Con Yuliya Vysotskaya, Christian Clauss, Philippe Duquesne, Peter Kurth, Jakob Diehl, George Lenz, Thomas Darchinger.
Titolo originale Ray. Drammatico, Guerra (colore). Durata 130 min. Russia, Germania 2016 ( Viggo)
TRAMA PARADISE:
Un film che è un monito: storie di vita quotidiana durante la Seconda guerra mondiale per ricordare “che questo è stato”. Rai (Paradise) è un lungometraggio sui destini incrociati di tre personaggi nel tempo triste di una guerra senza precedenti: Olga, un’aristocratica russa emigrata e ora parte della Resistenza francese; Jules, un collaborazionista francese; Helmut, un ufficiale di alto rango delle SS.
Non è uno solo, il Paradiso del film di Andrei Konchalovsky.
Perché c’è quello letterale, al quale tre personaggi – che animano le vicende del film e che, a fasi alterne, si confessano di fronte a un qualche dio giudice che, col loro sguardo dritto in macchina, il regista russo fa coincidere con lo spettatore – sperano, o forse no, di accedere.
E poi c’è il paradiso ideale cui aspirava l’aberrante utopia nazista, cui uno dei tre, giovane aristocratico divenuto ufficiale delle SS.
Nel mezzo, l’inferno della guerra, della prigionia, dei campi di sterminio.

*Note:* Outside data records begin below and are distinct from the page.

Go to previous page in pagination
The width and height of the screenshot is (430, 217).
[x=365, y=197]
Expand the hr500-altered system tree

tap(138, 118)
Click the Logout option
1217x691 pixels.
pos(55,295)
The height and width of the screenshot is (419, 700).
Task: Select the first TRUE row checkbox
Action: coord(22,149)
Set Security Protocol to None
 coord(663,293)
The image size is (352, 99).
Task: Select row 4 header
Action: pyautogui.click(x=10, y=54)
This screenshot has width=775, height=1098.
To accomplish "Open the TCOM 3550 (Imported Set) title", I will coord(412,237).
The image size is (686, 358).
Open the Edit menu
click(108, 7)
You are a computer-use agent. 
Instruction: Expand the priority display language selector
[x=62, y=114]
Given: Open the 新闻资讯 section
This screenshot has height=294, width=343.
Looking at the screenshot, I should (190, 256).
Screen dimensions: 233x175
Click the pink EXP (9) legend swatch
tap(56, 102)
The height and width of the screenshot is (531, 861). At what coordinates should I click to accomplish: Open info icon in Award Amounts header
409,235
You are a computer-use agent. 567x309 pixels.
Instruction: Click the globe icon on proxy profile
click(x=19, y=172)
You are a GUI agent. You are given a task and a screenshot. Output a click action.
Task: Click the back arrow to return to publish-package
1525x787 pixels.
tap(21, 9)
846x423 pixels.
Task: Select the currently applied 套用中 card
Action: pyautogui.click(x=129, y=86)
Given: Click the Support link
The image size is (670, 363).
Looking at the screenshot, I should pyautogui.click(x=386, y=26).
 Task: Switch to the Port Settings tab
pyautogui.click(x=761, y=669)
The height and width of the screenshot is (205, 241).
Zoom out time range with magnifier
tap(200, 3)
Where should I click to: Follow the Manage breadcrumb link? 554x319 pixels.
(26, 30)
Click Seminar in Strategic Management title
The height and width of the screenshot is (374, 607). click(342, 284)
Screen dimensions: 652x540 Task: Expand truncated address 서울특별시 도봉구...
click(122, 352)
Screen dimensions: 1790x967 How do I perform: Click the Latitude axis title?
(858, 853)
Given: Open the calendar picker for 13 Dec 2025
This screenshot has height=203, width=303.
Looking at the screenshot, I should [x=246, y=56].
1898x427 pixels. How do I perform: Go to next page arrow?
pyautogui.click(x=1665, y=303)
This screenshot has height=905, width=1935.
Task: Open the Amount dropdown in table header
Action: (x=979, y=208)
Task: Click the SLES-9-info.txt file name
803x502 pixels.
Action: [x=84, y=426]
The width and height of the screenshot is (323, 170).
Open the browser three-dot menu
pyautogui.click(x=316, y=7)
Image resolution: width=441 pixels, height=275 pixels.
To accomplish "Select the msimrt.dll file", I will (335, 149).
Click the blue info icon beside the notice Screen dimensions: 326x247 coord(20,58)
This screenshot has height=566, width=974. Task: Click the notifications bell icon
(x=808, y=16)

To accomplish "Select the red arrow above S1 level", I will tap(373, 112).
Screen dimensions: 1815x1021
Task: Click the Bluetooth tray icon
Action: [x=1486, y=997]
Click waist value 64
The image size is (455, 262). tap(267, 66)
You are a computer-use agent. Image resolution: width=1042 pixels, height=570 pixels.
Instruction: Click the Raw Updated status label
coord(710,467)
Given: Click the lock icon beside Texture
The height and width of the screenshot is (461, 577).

Dell’illusione di una vita tranquilla e spensierata, o di quella della forza e della possibilità di cambiare le cose.
Bianco e nero curatissimo, anche troppo, camera fissa e una messa in scena spesso più teatrale che documentaristica, Paradise non si limita a raccontare una storia, a omaggiare le tante donne russe che hanno salvato (o cercato di salvare) bambini ebrei dai campi nazisti: chiama in causa chi guarda, mette in scena posizioni complesse, raccontando sì una ricca donna russa che sacrifica tutto e, nella Parigi occupata, viene arrestata per aver cercato di portare in salvo dei bambini, ma anche un nazista capace di gesti umani e di vedere il dubbio insinuarsi nelle crepe del suo fanatismo ideologico, e un collaborazionista francese che, in fondo, è un bonaccione uscito da un romanzo di Simenon destinato a una fine rapida, brutta e forse perfino immeritata.
Questo bel personaggio interpretato da Philippe Duquesne appare in una fase ancora aurorale del film, quando viene introdotto anche quello di Olga, la nobile russa idealista, ed è con la sua scomparsa che fa la sua apparizione l’arianissimo Helmut: a quel momento in avanti, la scrittura di Konchalovsky diventa programmatica, e decisamente più ancorata ai tanti luoghi comuni del cinema su lager e nazismo. Senza contare l’implausibilità di vedere incrociarsi tante storie e tanti personaggi proprio nello stesso campo.